▶ _Reading passage_

..............................

I’m with your Scottish letter writer in thinking that conversations about the weather are life affirming and quite the opposite of “burblings” (Letters). I wonder why some people seem to think “small talk” is beneath them; do they think themselves so important, their time so precious that none is spare for others?

In my book, to be able to say something pleasant and welcoming to anyone we meet, carefully tweaked to suit their age and appearance, indicates quick wittedness, social skills and an interest in our fellow humans. Even if someone looks away or is stony faced, a smile or shrug might be sufficient to make their day better.
Susan Treagus
Didsbury, Manchester

Updike was no monk

Tomiwa Owolade writes persuasively about the rewards of ritual in a simple life, but he might want to think again about describing John Updike as a “happy monk” (“Make coffee. Shower. Clean the loo. In an age of choice, rituals are the key to happiness”).

The great writer was serially unfaithful, seeking comfort in religious faith and sexual adventure. As Updike explained it: “If you have a secret, submerged, second life, you have somehow transcended or outwitted the confines of a single life.” That’s one way of excusing infidelity.

..............................

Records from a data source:
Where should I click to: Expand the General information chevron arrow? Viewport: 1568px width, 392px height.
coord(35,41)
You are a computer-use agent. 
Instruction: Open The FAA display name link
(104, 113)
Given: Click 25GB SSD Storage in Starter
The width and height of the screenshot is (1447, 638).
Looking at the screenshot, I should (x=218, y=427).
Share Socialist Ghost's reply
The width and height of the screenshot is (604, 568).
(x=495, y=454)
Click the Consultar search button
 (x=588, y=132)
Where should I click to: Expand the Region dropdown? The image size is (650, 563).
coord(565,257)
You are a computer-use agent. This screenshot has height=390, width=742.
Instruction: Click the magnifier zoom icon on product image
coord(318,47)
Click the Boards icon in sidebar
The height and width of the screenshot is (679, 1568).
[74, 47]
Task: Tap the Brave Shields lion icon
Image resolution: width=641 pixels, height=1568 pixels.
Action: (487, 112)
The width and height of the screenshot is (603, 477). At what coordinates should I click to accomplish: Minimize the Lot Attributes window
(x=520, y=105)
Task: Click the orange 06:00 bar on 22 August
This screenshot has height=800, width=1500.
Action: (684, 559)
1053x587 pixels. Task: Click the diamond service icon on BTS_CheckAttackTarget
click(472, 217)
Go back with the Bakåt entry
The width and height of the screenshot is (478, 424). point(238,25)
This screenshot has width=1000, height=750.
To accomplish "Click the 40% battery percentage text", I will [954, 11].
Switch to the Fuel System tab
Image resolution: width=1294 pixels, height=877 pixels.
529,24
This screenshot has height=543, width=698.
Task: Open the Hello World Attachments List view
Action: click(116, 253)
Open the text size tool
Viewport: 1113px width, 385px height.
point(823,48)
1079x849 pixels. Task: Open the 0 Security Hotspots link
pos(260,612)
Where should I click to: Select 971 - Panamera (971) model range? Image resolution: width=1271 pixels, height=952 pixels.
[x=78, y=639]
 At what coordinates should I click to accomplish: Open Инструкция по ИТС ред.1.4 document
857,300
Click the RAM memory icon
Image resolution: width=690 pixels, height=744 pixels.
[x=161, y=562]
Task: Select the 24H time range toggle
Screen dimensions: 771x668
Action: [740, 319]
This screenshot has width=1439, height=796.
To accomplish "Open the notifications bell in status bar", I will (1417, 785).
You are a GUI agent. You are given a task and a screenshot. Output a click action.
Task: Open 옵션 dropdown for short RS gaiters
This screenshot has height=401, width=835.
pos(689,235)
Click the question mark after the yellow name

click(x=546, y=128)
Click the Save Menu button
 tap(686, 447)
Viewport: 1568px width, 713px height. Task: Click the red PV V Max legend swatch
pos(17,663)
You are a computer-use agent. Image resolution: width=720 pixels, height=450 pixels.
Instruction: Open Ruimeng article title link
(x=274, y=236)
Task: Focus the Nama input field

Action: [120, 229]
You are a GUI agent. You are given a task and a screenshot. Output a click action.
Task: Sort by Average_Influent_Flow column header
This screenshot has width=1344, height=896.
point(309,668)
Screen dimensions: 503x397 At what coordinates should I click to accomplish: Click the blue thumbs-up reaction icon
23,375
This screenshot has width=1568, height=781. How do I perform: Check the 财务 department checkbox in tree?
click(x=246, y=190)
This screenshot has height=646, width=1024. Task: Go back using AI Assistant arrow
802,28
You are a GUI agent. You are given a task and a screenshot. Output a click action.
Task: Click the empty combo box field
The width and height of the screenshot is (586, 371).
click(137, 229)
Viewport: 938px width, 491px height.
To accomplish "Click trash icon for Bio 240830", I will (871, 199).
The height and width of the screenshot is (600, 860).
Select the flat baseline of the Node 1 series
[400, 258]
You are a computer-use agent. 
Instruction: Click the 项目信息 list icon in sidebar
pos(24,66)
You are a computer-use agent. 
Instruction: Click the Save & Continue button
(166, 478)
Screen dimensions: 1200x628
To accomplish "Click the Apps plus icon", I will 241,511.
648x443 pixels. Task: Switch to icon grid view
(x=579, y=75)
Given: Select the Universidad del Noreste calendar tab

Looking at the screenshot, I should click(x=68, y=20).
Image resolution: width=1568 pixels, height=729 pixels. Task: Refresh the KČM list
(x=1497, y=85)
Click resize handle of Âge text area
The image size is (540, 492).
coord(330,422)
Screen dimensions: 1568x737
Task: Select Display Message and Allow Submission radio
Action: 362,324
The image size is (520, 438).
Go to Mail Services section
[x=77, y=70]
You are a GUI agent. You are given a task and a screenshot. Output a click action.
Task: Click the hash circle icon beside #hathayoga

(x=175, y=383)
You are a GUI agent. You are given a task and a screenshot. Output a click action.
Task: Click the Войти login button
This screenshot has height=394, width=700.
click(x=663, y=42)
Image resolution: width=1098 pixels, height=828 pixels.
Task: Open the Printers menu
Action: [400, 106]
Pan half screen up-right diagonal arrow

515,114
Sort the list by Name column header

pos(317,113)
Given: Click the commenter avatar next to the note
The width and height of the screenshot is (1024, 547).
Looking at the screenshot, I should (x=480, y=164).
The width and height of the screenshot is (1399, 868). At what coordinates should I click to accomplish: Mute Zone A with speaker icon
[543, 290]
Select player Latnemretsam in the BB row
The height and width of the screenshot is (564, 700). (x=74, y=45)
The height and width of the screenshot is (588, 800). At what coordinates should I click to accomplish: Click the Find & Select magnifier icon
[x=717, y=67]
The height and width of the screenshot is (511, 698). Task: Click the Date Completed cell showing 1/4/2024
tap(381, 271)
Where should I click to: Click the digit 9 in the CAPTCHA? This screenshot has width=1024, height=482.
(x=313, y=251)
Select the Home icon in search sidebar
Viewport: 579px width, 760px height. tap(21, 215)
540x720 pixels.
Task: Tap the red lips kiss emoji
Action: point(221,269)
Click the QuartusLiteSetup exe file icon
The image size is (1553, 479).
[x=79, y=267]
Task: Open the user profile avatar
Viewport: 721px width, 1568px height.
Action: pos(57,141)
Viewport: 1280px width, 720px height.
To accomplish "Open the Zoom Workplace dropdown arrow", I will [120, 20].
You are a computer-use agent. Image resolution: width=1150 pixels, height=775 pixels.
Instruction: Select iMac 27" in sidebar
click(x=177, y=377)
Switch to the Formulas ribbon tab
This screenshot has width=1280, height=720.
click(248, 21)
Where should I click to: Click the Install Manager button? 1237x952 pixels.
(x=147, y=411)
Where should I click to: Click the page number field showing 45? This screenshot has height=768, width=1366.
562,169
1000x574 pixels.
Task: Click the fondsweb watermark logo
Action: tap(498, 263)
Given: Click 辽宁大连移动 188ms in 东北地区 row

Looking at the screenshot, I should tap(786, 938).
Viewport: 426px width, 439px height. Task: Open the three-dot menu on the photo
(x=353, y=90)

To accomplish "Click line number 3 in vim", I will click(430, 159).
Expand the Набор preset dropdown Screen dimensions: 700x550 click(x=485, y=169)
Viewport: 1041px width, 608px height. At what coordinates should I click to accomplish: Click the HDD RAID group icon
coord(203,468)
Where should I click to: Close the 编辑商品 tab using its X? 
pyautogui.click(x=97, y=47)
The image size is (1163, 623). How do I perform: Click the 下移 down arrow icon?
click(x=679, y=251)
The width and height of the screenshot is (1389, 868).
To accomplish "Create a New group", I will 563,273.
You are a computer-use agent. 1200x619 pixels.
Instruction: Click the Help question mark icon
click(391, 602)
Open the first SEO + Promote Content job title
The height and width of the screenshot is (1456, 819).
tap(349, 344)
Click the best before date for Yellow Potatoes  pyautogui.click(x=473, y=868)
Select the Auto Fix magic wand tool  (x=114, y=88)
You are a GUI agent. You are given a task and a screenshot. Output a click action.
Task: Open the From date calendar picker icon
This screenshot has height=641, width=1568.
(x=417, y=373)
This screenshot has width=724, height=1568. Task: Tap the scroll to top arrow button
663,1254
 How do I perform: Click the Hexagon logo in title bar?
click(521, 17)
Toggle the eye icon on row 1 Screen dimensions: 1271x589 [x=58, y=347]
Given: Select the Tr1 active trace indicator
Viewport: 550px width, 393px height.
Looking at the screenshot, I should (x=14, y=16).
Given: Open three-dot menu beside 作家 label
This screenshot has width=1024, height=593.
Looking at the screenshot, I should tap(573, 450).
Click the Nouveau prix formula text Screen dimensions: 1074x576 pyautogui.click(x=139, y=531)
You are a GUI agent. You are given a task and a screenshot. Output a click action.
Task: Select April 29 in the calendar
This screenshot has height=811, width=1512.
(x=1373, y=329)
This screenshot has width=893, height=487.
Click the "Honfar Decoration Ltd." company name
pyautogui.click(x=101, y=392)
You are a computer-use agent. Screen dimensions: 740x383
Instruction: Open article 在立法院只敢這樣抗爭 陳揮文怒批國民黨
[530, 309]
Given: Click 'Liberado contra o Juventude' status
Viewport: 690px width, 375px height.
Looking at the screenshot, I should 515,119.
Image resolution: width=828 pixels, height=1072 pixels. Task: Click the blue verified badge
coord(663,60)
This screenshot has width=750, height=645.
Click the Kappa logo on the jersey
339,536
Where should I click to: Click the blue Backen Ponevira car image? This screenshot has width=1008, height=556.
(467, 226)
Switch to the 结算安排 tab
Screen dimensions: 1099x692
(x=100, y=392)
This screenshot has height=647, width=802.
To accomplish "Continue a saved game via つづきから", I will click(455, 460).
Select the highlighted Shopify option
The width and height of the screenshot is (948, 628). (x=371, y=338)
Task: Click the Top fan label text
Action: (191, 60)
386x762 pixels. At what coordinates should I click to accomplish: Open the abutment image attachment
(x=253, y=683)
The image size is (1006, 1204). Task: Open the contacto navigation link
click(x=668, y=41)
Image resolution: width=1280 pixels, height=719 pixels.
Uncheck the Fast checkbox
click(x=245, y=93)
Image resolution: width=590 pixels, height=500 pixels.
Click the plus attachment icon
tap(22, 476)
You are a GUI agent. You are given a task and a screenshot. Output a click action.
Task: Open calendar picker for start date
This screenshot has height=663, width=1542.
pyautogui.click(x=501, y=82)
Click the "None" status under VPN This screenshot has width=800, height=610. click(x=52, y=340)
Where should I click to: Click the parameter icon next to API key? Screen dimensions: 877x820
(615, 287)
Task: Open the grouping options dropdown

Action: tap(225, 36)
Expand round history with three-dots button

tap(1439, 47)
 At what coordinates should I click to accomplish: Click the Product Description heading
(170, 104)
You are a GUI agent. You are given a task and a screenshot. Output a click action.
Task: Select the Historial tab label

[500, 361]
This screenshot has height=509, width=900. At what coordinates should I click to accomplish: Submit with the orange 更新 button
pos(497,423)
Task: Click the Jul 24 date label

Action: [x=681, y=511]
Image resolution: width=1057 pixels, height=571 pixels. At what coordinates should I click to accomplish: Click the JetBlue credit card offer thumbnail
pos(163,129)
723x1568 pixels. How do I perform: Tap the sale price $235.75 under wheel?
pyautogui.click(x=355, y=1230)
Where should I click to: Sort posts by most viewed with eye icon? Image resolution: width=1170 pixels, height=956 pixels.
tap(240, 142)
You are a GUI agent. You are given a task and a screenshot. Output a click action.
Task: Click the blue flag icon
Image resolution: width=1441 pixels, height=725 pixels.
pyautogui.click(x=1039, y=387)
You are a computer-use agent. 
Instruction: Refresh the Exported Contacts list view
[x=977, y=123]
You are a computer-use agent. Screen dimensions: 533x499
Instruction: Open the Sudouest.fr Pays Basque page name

..............................

▶ _Brief 1_
From the letters, return the words from "Tomiwa Owolade writes" up to and including "of excusing infidelity.", copied word for word.
▶ _Brief 2_
In the letters, what phrase does Tomiwa Owolade use to describe John Updike?

▶ _Written reply 1_
Tomiwa Owolade writes persuasively about the rewards of ritual in a simple life, but he might want to think again about describing John Updike as a “happy monk” (“Make coffee. Shower. Clean the loo. In an age of choice, rituals are the key to happiness”).

The great writer was serially unfaithful, seeking comfort in religious faith and sexual adventure. As Updike explained it: “If you have a secret, submerged, second life, you have somehow transcended or outwitted the confines of a single life.” That’s one way of excusing infidelity.

▶ _Written reply 2_
A "happy monk."